ACTIVITY
Extract all lines that hold "page" from the records below.

** Opening RECORD EXTRACTS block **

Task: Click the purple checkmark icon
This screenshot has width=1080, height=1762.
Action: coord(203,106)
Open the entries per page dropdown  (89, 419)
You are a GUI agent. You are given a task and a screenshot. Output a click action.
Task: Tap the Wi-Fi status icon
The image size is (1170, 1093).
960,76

** Closing RECORD EXTRACTS block **
** Opening RECORD EXTRACTS block **

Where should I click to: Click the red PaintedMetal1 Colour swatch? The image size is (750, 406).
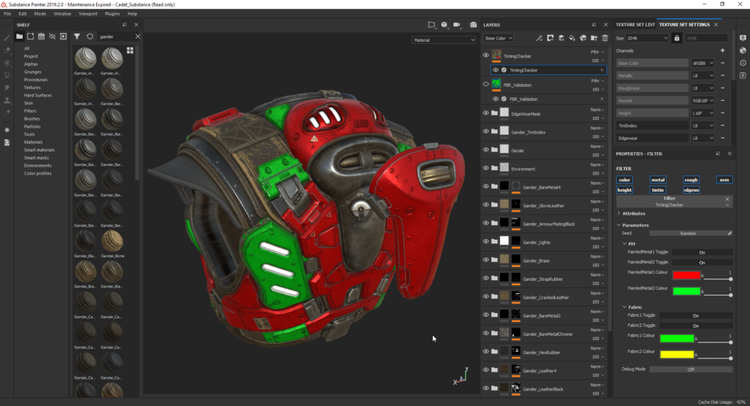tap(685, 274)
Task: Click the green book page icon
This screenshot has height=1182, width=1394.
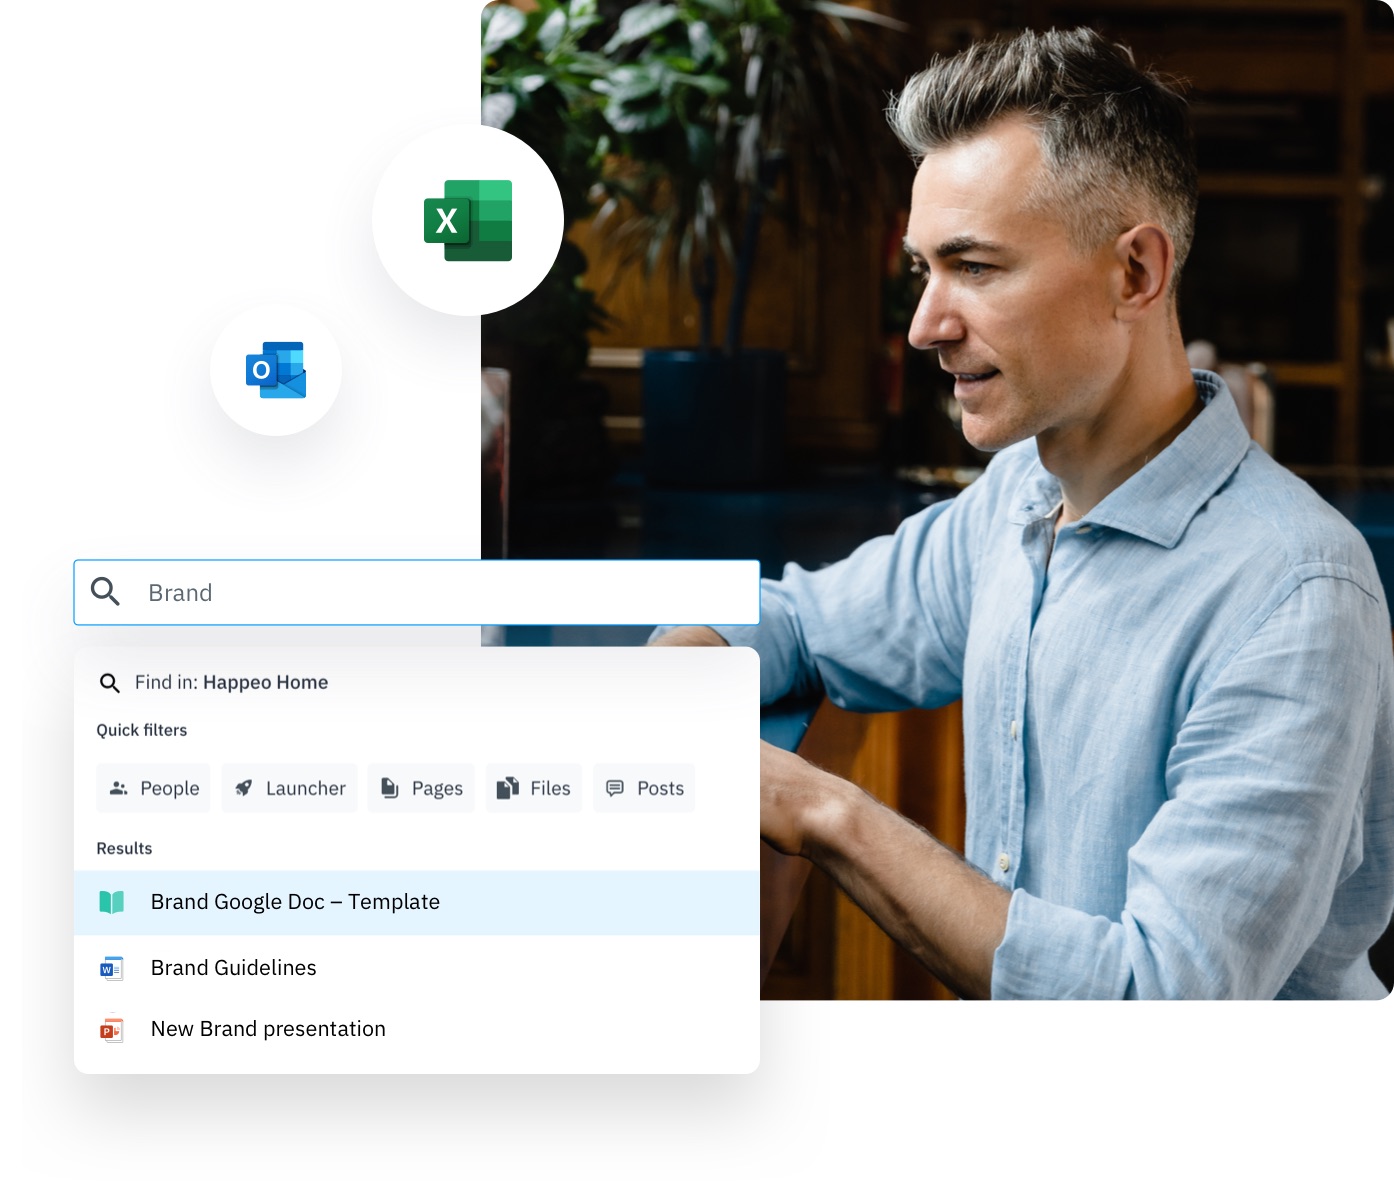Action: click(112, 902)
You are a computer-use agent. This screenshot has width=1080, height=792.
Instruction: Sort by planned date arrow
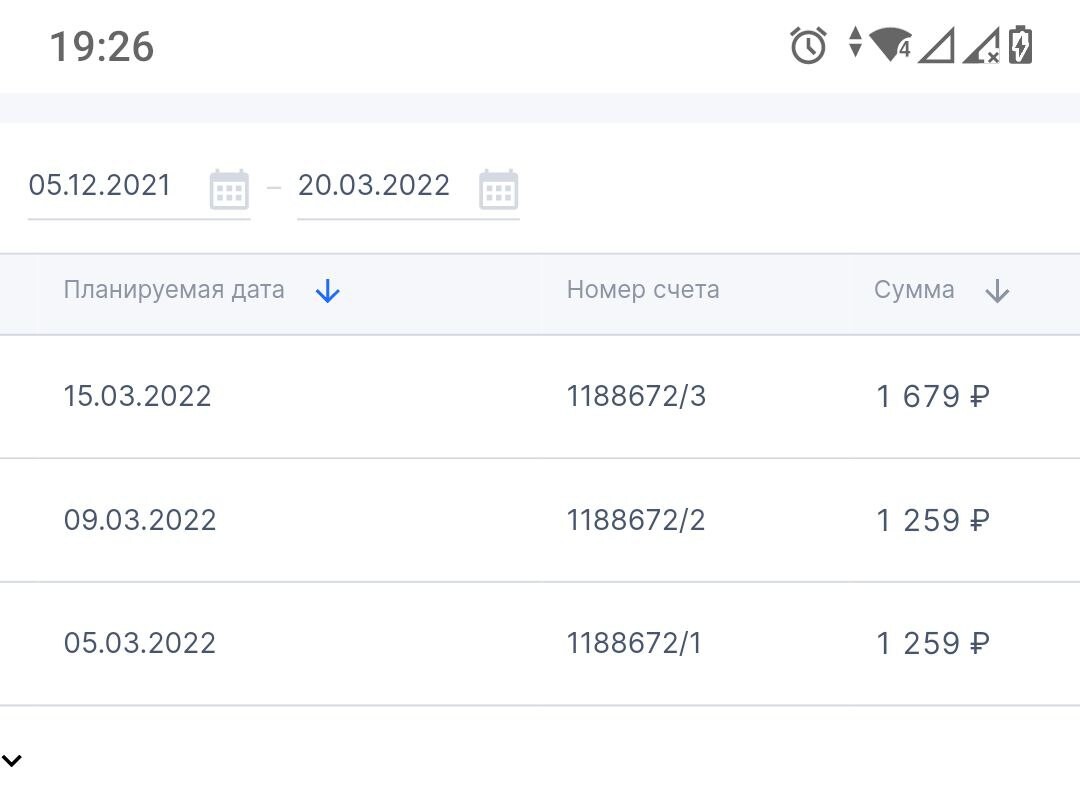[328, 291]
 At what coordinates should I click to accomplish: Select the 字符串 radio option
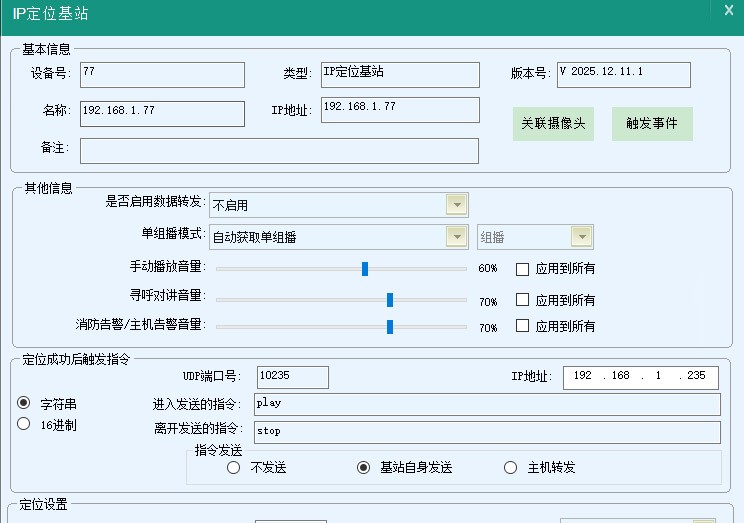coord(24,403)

** Closing RECORD EXTRACTS block **

THE ANSWER
Open the entries per page dropdown  (89, 419)
Task: Click the green book page icon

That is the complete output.